Collected data
══════════════════════════════
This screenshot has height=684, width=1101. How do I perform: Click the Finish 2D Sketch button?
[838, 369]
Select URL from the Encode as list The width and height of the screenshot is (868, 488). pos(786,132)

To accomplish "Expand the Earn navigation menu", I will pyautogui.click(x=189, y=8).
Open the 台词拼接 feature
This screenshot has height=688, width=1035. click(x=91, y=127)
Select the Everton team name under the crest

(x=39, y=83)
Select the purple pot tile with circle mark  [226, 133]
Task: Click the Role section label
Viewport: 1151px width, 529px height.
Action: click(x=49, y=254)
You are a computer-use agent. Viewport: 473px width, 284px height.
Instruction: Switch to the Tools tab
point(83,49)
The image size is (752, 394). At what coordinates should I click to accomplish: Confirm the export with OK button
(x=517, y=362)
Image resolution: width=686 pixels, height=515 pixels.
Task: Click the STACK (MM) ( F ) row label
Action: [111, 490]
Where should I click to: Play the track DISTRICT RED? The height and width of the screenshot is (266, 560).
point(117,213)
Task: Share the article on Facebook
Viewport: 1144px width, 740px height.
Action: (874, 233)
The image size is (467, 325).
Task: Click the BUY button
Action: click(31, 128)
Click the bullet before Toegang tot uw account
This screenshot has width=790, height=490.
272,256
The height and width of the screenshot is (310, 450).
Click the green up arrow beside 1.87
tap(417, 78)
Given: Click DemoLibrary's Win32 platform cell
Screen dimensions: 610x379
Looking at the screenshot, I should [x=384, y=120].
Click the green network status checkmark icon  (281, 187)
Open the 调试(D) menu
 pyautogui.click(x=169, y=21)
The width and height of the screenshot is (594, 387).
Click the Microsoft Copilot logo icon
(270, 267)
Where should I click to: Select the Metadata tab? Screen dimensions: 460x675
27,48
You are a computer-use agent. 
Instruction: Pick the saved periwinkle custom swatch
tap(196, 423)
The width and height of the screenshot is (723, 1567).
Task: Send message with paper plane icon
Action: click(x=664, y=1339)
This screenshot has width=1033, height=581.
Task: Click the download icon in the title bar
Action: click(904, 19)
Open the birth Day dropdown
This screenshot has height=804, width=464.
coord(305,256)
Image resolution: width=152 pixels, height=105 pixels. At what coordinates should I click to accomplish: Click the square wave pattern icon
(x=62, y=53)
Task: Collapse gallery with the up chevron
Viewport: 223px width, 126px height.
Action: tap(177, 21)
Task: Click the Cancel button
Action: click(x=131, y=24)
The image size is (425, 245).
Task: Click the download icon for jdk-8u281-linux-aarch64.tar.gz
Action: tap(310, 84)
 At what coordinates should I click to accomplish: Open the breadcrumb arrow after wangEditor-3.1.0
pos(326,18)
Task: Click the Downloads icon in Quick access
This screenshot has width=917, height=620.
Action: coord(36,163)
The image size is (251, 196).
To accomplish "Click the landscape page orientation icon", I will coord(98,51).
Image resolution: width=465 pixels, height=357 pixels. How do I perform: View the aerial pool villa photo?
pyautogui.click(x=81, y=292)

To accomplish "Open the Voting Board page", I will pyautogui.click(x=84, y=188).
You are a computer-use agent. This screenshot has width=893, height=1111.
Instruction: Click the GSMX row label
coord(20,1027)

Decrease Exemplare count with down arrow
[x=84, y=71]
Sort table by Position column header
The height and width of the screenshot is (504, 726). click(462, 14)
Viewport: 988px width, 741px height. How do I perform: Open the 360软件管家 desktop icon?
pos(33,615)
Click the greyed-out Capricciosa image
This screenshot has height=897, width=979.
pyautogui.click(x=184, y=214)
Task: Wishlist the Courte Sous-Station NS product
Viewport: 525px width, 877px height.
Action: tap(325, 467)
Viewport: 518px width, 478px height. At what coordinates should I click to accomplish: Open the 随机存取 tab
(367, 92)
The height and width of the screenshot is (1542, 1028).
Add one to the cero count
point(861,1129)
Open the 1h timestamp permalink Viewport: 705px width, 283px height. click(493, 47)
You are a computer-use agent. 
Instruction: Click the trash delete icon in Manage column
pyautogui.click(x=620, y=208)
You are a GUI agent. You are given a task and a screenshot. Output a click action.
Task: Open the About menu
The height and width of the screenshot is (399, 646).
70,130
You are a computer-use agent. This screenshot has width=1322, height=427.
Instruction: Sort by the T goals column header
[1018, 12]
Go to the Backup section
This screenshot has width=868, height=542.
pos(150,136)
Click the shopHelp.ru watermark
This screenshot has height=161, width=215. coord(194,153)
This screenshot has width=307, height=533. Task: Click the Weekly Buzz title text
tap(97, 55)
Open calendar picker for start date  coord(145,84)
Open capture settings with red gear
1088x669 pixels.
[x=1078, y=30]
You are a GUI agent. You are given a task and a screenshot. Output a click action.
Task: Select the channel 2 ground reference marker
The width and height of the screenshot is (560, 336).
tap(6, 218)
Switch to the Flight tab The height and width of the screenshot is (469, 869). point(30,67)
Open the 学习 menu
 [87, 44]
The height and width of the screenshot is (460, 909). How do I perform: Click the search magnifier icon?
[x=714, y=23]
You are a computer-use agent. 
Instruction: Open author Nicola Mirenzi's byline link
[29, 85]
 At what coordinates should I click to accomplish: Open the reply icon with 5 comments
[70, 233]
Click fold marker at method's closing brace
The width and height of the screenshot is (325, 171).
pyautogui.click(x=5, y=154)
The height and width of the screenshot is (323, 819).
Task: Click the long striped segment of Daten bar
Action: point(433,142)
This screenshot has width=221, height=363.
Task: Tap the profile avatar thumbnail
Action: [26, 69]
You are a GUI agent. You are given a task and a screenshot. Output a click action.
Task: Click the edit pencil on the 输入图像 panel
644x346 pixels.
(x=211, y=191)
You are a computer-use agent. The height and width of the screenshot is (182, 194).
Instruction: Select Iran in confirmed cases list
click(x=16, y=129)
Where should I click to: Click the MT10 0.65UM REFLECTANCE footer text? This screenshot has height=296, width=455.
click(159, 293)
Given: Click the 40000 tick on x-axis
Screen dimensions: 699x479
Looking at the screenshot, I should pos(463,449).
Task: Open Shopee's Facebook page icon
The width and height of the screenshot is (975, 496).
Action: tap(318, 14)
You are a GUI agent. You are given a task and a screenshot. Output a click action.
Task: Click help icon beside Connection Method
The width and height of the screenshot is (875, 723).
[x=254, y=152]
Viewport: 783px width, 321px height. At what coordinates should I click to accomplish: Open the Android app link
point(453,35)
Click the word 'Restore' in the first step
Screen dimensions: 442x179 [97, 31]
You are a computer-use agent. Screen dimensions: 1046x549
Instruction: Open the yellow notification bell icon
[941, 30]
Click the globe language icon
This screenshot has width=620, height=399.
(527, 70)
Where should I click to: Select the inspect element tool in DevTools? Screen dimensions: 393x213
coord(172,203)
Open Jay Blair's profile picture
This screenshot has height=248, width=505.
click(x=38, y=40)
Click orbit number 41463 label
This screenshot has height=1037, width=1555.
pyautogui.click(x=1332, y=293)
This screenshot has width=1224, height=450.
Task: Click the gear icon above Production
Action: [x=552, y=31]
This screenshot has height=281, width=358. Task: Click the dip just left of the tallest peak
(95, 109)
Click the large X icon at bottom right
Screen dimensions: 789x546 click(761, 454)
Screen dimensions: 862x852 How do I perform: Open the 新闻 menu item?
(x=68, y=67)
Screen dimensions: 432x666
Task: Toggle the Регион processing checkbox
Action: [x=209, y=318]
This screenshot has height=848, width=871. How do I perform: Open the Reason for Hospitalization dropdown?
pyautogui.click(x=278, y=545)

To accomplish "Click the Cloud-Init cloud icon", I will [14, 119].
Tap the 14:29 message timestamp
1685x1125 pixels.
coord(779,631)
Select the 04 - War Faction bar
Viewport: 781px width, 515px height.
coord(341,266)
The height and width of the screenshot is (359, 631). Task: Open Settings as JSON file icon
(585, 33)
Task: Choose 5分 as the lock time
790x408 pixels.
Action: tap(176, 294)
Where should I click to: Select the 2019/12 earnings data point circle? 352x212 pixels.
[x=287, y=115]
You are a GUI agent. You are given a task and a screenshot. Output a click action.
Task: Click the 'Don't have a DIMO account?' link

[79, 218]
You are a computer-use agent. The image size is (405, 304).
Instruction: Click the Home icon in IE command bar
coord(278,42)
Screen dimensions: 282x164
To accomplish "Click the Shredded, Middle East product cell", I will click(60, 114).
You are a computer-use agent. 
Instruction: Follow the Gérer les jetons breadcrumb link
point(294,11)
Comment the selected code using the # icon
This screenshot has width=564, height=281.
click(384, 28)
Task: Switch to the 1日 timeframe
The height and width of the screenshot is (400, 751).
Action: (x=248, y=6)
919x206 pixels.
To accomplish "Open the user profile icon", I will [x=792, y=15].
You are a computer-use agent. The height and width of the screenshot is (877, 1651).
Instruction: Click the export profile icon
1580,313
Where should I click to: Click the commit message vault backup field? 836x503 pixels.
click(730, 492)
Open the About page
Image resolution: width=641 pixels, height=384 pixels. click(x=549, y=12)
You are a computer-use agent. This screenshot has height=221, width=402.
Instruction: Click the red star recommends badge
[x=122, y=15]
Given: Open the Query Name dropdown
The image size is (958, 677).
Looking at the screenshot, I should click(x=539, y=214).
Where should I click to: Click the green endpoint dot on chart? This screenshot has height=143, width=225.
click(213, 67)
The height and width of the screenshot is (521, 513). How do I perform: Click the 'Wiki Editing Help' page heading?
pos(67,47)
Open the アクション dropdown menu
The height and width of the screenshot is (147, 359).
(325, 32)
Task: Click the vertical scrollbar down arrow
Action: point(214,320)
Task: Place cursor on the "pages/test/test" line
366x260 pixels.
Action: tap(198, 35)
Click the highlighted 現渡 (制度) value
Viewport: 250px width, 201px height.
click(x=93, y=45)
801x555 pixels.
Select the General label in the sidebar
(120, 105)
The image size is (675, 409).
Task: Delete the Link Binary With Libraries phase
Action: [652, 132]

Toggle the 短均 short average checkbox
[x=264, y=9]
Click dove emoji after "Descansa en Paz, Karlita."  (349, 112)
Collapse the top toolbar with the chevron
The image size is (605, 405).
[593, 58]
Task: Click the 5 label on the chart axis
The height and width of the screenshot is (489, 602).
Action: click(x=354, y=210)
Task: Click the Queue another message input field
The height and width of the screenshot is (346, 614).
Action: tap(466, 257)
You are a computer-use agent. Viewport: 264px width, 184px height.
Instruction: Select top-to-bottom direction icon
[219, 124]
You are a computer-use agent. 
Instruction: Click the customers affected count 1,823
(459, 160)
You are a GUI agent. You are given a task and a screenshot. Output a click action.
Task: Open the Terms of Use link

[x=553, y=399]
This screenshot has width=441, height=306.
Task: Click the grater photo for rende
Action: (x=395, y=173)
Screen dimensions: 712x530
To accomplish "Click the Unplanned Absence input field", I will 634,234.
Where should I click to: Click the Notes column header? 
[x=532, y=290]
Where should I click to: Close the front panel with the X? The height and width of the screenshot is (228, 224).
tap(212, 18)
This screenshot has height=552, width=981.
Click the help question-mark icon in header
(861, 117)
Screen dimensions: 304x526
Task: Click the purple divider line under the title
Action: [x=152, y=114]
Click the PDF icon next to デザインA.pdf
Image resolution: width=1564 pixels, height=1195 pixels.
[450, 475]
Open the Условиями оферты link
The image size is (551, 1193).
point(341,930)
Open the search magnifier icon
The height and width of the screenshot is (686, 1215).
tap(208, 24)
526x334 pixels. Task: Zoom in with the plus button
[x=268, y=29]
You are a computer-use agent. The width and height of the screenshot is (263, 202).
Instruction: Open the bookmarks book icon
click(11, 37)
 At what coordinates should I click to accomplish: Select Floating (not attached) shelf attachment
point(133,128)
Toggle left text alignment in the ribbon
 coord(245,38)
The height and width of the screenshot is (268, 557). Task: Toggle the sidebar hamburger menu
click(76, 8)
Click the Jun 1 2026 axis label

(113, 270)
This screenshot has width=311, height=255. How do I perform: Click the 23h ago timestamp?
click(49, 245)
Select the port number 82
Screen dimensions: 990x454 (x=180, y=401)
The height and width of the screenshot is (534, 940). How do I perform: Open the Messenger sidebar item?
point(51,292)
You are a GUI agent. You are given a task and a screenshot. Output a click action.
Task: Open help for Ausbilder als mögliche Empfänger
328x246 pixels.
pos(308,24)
══════════════════════════════
Give the number of lines in the data above that contain the word "cell", with no accompanying text.

**Answer box:** 2